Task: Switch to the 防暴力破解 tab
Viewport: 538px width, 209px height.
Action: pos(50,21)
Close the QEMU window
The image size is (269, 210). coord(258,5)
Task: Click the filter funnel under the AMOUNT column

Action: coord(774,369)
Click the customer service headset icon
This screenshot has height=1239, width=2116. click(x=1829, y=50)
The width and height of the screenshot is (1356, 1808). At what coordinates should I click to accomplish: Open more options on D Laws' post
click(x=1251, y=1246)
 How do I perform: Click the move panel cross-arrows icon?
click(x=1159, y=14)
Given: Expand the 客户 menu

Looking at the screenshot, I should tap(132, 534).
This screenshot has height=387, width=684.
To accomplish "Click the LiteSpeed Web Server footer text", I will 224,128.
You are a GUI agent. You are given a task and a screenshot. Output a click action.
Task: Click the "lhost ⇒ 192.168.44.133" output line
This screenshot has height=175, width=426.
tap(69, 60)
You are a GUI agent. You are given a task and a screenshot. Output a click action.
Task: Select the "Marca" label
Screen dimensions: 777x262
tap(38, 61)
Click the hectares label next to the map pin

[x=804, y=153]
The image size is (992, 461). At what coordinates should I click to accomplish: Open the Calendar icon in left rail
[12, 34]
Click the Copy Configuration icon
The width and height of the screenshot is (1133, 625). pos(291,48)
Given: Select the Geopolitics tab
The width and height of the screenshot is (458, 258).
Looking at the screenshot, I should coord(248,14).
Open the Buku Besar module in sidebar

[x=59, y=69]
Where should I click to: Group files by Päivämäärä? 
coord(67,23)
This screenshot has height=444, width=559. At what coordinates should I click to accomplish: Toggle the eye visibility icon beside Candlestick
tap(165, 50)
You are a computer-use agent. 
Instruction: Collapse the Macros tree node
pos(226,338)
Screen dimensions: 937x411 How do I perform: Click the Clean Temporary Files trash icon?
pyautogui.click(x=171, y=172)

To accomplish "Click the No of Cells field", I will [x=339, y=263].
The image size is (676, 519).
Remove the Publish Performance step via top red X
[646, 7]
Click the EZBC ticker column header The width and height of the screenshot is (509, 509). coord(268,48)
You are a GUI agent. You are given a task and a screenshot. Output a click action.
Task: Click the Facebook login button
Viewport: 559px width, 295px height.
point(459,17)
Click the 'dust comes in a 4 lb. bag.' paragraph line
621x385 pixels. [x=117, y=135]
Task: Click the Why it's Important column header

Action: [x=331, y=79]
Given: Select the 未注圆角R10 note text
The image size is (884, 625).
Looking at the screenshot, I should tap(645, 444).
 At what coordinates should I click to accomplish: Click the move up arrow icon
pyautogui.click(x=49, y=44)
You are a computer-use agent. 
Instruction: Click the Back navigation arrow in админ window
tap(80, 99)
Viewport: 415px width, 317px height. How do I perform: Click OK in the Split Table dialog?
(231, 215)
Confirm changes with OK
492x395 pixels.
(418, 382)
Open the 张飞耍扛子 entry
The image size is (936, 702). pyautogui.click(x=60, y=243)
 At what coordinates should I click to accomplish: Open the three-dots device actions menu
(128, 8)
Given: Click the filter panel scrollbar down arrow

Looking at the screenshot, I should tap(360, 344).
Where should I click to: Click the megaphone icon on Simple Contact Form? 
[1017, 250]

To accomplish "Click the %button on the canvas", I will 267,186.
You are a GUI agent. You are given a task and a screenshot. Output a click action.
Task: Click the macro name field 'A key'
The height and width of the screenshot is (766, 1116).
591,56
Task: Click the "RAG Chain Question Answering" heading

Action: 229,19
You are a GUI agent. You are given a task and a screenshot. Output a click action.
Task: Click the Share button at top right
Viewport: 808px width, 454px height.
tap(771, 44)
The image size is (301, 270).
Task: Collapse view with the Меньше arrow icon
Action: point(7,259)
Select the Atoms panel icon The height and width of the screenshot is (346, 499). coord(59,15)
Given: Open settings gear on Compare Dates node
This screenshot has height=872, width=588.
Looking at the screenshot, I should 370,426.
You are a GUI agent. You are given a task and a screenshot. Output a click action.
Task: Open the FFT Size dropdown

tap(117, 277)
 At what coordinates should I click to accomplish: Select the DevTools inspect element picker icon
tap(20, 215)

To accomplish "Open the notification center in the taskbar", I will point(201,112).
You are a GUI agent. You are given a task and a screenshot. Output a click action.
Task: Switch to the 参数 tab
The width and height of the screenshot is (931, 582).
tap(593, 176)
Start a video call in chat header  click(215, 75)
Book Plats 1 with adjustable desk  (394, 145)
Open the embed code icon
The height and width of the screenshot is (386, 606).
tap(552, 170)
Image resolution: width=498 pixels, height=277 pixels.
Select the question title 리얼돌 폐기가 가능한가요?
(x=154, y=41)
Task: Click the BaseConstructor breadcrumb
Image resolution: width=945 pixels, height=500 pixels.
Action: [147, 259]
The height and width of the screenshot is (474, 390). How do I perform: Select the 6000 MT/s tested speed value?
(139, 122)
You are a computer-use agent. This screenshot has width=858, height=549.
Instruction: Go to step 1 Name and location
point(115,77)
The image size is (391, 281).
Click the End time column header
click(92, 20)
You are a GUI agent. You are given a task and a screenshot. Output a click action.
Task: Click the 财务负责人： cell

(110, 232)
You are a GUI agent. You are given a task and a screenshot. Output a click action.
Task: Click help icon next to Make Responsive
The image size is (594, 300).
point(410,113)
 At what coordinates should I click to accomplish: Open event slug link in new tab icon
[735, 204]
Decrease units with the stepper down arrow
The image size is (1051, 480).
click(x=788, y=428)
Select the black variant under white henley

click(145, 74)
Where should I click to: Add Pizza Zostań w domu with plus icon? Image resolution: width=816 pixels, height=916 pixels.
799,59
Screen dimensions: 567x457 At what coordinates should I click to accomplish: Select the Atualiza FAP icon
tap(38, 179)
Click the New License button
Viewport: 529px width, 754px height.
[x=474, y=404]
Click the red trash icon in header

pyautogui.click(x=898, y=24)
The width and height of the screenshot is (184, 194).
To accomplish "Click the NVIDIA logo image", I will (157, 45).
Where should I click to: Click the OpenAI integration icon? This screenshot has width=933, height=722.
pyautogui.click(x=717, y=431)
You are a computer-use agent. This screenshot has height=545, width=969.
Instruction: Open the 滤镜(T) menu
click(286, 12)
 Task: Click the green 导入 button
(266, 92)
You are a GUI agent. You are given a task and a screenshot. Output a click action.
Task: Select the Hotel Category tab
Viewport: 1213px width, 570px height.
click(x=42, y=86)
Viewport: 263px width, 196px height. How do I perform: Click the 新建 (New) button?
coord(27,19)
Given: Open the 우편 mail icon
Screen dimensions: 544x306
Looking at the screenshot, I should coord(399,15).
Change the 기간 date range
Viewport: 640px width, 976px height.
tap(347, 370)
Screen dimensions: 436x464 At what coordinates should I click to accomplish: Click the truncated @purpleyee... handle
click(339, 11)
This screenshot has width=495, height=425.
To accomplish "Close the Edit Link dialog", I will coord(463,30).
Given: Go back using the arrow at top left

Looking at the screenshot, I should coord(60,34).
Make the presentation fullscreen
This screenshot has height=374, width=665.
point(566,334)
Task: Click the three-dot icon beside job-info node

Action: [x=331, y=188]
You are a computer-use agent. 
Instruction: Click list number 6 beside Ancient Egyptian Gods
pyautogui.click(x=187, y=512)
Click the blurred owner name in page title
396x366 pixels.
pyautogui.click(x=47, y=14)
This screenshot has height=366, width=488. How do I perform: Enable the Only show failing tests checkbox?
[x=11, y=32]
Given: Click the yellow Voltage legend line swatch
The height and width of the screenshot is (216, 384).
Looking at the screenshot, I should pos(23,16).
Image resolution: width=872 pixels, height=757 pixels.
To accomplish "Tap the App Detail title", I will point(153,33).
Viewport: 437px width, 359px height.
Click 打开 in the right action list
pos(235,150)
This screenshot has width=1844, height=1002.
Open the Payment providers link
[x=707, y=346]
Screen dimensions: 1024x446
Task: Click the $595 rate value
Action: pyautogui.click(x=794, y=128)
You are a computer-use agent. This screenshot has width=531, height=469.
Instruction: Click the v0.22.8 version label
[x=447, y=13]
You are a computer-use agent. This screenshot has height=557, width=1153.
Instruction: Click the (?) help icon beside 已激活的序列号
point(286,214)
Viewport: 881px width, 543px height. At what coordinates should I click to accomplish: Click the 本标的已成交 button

-=-=-

[THE PROBLEM] Provide only the count of lines in the records above that hold the word "will".

[RESPONSE BELOW] 7